Each line in the records below that has the word "profile" should be copied.
(Data begins)
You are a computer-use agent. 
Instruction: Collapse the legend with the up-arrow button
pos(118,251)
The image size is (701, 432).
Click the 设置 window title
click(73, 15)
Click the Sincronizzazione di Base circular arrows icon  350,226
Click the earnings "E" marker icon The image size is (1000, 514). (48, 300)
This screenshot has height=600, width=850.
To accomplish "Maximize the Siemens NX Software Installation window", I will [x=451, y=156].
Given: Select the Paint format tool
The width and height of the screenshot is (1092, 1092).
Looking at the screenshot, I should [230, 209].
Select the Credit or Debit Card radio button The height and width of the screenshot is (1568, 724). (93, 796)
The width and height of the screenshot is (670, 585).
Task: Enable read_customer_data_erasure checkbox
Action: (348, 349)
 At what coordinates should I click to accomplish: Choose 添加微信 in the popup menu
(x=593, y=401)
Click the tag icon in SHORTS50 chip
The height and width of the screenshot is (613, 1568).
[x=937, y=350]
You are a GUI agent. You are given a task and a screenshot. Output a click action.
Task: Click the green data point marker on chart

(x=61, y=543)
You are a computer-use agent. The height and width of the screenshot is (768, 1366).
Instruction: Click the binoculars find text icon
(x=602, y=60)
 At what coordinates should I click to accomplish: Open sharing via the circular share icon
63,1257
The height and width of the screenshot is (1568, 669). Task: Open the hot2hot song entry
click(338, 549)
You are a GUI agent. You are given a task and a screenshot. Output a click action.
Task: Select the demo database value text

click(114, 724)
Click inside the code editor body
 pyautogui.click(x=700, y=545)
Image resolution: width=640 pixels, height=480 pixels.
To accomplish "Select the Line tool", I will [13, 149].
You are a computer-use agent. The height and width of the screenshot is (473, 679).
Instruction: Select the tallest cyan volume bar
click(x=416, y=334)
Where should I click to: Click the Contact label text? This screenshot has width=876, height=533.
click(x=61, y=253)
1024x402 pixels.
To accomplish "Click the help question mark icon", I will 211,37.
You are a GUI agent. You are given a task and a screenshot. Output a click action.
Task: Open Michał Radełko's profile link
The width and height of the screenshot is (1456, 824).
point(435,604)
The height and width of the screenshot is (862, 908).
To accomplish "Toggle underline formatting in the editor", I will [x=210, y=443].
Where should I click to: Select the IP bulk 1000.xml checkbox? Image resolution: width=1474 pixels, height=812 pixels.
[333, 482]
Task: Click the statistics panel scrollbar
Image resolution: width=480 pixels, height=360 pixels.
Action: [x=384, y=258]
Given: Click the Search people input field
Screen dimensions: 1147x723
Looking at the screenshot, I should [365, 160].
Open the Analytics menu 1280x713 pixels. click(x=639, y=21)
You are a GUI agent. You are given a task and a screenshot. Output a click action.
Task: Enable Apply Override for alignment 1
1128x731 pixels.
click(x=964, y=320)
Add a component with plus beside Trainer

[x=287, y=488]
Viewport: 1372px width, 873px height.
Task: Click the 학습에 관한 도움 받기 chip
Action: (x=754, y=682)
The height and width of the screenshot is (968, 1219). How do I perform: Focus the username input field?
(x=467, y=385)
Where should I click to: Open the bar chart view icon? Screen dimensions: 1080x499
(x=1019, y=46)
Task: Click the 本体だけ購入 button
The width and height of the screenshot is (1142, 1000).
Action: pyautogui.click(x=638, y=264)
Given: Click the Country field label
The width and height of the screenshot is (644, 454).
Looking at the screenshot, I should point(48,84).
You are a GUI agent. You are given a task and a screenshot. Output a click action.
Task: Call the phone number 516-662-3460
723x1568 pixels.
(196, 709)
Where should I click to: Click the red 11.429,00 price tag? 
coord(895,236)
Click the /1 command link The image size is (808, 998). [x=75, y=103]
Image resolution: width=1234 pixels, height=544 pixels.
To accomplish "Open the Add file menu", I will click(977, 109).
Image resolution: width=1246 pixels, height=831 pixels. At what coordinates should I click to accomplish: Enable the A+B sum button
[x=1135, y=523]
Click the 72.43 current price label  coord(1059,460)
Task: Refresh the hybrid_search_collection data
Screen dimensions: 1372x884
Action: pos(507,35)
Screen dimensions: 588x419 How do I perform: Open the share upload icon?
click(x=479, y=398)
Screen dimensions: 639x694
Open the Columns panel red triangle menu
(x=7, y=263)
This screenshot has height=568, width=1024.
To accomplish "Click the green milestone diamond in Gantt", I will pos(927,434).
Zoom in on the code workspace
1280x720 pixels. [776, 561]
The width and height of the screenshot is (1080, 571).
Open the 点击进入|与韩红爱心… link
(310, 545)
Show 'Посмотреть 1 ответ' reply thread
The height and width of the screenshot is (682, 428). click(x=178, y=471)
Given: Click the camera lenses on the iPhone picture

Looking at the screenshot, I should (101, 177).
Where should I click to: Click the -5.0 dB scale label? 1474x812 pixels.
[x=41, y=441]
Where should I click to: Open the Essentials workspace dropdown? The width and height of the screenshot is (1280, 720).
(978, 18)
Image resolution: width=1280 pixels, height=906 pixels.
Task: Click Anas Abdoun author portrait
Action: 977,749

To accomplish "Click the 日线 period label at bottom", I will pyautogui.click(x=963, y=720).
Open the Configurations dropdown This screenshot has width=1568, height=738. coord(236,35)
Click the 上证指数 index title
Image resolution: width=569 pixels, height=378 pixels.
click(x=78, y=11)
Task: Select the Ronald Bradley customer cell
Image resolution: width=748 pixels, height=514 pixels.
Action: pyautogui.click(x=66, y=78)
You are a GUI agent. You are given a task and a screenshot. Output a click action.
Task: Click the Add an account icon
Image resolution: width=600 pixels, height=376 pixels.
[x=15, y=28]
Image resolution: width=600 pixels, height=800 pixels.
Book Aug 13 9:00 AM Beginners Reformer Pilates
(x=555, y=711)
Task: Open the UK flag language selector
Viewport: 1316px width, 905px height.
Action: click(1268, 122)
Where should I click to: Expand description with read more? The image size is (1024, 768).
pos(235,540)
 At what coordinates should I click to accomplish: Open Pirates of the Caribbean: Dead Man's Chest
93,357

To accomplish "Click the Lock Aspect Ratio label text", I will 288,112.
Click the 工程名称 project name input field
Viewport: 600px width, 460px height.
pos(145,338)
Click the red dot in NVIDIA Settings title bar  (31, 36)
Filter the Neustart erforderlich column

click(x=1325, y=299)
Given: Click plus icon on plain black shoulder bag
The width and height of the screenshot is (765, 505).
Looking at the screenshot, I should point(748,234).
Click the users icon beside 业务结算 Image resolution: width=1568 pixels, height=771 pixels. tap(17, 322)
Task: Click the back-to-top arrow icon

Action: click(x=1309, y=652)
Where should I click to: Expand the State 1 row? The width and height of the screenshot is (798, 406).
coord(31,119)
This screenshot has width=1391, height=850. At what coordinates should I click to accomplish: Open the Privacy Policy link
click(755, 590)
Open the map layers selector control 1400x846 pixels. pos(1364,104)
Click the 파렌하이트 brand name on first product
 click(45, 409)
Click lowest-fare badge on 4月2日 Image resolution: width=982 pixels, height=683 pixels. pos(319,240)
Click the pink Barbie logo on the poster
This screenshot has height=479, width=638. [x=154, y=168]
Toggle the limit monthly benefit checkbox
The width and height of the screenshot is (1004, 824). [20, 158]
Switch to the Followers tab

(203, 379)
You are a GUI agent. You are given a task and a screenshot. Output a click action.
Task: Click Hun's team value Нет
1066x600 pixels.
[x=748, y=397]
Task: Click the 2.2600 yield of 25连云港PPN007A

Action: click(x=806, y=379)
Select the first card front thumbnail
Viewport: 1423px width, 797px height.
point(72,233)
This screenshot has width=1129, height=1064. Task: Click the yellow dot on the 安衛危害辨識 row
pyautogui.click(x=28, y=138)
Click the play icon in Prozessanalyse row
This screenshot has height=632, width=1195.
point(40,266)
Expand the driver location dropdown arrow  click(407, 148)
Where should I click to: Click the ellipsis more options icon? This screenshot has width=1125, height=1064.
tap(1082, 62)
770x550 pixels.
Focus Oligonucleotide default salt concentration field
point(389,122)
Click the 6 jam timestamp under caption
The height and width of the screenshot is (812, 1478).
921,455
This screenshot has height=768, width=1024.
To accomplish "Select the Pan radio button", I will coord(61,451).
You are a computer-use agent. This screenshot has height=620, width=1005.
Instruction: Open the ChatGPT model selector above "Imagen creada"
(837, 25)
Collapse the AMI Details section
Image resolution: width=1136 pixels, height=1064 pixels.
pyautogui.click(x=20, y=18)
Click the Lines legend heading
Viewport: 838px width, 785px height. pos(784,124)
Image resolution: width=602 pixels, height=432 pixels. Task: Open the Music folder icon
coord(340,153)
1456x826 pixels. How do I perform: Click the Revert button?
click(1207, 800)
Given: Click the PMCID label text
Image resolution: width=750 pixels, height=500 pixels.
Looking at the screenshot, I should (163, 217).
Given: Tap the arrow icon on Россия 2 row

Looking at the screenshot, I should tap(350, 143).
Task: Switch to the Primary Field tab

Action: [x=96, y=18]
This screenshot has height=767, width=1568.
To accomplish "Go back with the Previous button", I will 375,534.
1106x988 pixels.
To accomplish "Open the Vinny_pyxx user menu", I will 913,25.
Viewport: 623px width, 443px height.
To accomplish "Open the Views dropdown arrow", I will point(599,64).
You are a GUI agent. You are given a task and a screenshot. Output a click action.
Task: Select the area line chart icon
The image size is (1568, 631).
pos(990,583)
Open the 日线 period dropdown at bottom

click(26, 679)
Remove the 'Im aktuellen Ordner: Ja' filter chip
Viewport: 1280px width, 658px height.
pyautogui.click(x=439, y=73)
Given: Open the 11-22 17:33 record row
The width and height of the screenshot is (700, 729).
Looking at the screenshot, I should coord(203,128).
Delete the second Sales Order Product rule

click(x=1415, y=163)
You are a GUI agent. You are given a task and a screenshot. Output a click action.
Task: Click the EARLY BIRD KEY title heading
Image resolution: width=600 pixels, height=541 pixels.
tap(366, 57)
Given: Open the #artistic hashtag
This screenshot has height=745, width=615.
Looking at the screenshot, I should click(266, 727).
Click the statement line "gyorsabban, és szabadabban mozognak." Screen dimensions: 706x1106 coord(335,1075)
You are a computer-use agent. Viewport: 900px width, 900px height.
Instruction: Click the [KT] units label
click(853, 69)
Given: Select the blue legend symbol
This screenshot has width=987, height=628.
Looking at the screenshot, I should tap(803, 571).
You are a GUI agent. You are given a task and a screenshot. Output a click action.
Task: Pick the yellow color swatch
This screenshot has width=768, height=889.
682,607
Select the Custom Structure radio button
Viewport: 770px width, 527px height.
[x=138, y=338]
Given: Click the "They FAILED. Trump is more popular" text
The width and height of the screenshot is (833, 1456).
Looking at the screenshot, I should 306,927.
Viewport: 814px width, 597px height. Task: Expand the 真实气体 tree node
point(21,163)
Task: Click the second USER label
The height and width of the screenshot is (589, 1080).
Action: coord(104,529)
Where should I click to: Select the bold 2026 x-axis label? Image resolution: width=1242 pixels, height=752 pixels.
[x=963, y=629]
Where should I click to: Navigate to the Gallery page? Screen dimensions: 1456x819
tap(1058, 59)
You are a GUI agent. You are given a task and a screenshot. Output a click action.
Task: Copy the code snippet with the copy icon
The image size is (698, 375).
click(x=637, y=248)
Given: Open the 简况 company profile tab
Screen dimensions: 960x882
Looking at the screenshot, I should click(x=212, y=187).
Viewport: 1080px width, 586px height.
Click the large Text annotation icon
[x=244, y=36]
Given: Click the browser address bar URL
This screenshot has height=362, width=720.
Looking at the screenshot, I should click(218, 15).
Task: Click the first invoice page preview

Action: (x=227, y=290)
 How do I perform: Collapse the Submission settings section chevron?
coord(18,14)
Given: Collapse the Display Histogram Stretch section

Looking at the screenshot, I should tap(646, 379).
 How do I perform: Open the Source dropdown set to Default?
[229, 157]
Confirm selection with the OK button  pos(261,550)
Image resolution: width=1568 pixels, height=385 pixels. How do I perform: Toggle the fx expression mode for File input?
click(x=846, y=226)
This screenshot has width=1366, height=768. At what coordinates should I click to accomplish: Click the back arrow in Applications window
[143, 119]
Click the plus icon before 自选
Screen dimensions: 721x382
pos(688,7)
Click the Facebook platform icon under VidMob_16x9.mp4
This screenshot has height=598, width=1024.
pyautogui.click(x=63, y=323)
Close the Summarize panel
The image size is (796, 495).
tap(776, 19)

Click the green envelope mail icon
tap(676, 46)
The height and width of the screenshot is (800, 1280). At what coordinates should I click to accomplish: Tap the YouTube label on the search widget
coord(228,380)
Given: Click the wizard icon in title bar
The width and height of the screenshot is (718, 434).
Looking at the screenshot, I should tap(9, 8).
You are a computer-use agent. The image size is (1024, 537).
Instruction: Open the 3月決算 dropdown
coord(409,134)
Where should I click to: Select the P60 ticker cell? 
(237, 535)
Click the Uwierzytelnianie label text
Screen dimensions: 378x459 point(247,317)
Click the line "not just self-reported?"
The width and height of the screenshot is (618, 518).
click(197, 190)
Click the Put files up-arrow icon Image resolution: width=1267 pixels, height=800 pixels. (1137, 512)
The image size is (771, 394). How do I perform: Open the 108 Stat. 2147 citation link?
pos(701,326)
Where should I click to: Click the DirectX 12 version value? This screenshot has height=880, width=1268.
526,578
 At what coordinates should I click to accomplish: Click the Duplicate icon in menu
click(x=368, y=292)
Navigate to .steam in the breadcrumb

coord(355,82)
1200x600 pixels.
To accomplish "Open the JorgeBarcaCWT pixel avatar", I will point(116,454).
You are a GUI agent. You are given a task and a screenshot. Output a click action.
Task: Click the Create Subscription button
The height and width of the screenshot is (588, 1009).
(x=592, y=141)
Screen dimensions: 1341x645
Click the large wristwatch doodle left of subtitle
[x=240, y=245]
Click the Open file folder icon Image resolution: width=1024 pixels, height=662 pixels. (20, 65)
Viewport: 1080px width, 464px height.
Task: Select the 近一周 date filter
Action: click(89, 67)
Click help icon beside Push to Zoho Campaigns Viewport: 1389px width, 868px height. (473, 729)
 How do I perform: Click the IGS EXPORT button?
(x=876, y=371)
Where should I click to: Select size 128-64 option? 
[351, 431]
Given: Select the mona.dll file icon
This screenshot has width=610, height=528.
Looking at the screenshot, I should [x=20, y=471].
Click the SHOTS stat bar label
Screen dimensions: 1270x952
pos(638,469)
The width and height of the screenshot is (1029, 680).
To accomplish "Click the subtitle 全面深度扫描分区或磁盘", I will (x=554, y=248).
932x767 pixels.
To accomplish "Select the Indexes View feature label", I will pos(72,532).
(Data ends)
● **Reply**:
Task: Open Michał Radełko's profile link
Given: Open the 简况 company profile tab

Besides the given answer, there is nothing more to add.